Chocolate snap cookies

    1 hour 25 min

    Crisp, melt in the mouth chocolate cookies! As the dough gets sticky quickly at room temperature, only remove enough from the fridge to make a single batch.


    Oxfordshire, England, UK
    1 person made this

    Serves: 16 

    • 360g butter
    • 200g cocoa powder
    • 360g dark brown soft sugar
    • 3 large eggs
    • 4 teaspoons baking powder
    • 1 teaspoon salt
    • 2 teaspoons vanilla extract
    • 360g plain flour
    • 100g caster sugar

    Prep:15min  ›  Cook:10min  ›  Extra time:1hr chilling  ›  Ready in:1hr25min 

    1. Melt butter and mix in cocoa until it’s thoroughly blended. Add brown sugar.
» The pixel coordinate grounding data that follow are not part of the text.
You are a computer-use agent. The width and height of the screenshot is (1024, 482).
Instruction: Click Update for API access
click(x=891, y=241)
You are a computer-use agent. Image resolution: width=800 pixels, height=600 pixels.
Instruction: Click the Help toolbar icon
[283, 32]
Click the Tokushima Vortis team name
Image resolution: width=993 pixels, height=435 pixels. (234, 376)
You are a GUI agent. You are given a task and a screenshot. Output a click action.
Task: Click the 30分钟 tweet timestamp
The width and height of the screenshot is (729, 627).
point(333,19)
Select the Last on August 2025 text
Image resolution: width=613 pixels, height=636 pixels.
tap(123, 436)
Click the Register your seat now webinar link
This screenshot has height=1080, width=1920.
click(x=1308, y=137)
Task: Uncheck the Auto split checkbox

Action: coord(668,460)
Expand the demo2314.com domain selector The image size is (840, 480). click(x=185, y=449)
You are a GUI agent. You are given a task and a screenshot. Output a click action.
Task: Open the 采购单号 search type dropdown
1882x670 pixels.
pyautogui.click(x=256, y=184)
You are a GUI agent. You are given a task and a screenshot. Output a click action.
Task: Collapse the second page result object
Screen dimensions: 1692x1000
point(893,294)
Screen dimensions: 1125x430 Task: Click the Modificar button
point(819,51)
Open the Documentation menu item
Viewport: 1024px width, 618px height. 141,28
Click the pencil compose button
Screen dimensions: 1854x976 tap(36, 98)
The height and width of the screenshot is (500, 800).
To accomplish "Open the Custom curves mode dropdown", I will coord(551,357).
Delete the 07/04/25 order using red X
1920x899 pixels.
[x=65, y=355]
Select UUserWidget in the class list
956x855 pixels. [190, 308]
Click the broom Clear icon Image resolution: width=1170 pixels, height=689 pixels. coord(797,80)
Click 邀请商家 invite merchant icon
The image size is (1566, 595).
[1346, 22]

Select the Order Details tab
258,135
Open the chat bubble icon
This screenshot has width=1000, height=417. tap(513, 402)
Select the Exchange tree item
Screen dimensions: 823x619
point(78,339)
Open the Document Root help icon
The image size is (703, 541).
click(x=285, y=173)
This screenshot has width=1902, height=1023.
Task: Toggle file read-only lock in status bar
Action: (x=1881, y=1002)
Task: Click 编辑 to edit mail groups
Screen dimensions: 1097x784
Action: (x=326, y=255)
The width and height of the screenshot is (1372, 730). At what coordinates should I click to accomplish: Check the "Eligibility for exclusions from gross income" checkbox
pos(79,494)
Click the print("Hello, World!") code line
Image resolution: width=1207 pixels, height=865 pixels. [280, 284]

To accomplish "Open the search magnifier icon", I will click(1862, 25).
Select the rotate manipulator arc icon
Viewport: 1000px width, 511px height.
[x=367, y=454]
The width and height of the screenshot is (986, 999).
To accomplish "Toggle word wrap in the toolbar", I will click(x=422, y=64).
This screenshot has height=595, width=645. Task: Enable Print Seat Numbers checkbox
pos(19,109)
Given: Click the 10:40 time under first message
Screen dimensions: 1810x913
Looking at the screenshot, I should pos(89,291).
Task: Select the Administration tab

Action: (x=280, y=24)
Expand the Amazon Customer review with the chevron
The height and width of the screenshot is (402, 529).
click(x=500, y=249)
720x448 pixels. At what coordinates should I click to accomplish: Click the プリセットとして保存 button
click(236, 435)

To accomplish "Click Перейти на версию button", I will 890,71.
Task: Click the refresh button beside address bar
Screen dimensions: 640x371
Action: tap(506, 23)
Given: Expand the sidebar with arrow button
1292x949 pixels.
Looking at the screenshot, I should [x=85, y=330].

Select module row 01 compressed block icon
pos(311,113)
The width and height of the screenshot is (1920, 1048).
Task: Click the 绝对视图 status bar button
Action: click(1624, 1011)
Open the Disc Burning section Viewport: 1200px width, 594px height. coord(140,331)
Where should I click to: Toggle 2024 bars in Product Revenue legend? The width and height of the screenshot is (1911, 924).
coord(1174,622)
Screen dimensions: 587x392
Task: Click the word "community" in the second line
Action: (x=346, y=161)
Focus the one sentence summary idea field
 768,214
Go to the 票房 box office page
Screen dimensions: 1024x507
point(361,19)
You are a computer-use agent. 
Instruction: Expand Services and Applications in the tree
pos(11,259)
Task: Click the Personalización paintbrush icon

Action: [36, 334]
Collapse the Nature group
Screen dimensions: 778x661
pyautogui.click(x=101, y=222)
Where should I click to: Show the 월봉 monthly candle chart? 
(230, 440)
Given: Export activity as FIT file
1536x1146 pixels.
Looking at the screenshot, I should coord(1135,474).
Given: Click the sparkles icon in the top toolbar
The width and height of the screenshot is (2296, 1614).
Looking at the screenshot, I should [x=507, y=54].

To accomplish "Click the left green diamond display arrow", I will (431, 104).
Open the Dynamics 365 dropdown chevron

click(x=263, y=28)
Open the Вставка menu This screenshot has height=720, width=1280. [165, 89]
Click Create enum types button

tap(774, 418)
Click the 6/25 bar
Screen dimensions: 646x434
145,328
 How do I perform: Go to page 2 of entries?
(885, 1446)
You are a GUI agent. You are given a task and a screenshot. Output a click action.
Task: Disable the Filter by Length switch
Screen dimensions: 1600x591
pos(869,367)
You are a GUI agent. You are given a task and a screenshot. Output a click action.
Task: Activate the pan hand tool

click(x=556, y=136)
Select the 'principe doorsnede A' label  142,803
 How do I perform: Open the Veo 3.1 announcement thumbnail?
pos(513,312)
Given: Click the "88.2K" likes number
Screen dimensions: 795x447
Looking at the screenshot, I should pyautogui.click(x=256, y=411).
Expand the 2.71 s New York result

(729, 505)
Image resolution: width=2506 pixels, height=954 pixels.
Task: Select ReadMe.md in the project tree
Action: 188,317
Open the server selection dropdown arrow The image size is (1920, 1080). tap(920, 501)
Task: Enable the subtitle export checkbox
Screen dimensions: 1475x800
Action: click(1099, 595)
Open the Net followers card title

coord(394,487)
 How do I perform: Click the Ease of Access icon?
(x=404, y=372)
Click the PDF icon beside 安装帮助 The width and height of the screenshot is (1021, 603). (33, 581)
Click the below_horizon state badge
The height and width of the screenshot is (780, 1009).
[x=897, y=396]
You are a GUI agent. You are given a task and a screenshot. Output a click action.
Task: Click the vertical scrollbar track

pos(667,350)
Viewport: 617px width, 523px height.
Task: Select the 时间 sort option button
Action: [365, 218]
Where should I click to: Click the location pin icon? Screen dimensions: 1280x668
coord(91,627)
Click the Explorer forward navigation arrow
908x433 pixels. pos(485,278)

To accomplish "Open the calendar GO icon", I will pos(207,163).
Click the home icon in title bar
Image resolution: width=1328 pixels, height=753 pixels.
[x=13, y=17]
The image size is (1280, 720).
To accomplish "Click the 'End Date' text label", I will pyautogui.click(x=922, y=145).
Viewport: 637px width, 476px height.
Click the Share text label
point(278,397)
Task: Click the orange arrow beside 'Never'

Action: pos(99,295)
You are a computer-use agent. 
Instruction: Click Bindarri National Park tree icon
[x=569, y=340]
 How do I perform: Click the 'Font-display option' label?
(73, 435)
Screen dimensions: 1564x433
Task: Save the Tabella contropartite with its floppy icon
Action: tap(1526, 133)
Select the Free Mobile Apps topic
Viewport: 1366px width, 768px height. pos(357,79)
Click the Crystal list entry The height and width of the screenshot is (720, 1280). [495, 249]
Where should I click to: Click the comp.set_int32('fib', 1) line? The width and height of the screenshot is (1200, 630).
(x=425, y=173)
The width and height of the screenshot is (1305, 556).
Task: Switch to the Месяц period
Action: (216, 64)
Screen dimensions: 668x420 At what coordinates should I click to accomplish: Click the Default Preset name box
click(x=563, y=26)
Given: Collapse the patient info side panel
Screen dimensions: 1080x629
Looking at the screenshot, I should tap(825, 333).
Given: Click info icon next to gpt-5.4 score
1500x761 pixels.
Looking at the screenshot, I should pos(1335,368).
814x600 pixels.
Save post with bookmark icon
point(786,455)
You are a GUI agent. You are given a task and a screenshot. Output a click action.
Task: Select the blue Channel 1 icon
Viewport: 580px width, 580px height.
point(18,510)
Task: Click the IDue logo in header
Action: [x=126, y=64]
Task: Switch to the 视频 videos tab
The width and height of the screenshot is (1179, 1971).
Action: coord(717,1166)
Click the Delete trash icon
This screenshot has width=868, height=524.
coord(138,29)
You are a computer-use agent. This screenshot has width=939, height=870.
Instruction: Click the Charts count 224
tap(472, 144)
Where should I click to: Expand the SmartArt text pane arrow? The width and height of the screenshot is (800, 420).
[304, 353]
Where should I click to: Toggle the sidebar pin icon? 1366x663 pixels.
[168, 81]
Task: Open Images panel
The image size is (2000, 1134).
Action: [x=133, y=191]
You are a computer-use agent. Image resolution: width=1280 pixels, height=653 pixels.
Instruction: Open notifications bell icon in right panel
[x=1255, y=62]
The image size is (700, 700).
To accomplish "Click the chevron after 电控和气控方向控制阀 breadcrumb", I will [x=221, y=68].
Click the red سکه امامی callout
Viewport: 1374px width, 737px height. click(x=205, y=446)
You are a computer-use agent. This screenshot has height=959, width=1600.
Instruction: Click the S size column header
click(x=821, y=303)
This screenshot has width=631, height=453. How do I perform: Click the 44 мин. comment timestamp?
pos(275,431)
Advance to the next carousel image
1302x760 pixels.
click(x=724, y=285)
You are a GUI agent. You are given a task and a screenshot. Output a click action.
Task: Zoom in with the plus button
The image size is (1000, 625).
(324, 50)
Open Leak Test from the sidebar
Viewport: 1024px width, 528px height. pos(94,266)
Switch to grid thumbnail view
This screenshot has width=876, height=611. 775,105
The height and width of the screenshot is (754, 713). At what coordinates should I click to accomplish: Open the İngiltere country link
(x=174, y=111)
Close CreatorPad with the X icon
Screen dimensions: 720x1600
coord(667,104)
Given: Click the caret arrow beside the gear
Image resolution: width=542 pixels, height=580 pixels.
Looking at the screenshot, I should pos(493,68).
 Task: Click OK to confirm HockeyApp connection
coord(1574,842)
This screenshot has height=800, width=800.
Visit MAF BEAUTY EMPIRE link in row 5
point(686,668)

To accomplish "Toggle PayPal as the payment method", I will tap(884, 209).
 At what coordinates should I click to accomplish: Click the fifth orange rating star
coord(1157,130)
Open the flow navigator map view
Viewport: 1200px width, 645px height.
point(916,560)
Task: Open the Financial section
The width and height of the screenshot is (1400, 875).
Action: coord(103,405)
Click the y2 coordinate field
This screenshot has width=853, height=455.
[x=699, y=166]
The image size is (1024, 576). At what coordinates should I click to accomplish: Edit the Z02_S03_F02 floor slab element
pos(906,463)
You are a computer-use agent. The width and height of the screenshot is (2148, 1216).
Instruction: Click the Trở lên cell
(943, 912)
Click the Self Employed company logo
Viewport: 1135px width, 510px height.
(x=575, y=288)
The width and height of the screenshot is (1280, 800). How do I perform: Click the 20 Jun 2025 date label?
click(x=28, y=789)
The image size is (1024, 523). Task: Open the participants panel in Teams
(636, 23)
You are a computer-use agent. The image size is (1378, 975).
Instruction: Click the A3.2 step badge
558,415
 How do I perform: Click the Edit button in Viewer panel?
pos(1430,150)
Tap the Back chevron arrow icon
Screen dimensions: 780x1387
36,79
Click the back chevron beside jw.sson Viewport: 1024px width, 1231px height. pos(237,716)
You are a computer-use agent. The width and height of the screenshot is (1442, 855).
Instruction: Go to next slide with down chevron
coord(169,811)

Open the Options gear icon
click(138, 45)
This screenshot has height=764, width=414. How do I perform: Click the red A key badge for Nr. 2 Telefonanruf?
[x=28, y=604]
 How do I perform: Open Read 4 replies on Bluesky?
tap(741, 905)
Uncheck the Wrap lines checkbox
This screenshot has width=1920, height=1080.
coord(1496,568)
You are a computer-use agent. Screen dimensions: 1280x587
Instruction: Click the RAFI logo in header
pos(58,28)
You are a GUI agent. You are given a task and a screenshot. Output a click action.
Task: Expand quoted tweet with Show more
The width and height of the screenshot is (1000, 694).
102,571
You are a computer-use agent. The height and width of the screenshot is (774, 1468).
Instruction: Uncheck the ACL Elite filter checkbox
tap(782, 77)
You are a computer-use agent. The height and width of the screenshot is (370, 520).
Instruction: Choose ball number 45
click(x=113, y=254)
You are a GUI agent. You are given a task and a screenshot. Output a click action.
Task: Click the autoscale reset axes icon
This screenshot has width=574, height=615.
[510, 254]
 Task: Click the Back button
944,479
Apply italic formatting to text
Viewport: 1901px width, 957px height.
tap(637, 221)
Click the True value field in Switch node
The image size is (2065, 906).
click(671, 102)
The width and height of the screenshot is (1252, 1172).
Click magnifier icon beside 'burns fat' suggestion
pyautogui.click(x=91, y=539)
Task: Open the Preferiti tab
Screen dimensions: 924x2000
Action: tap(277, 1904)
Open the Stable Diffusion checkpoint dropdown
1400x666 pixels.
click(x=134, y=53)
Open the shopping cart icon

Let it cool slightly, then mix in beaten eggs. Add baking powder, salt, and vanilla and stir. Add flour and mix thoroughly.
    2. Chill dough in the refrigerator for at least 1 hour or overnight.
    3. Preheat the oven to 180 C / Gas 4.
    4. Roll dough into small balls with your hands. This dough may be sticky, so roll only enough for the cookies you plan to bake immediately, then return the bowl to the refrigerator.
    5. Roll the dough balls in the caster sugar, flatten them slightly and place them on greased baking sheets, 12 to a standard sheet.
    6. Bake for 10 minutes. Cool on baking sheets for a minute or two and then immediately remove the cookies to a wire rack to finish cooling. If you leave them on the baking sheet for too long, they’ll stick!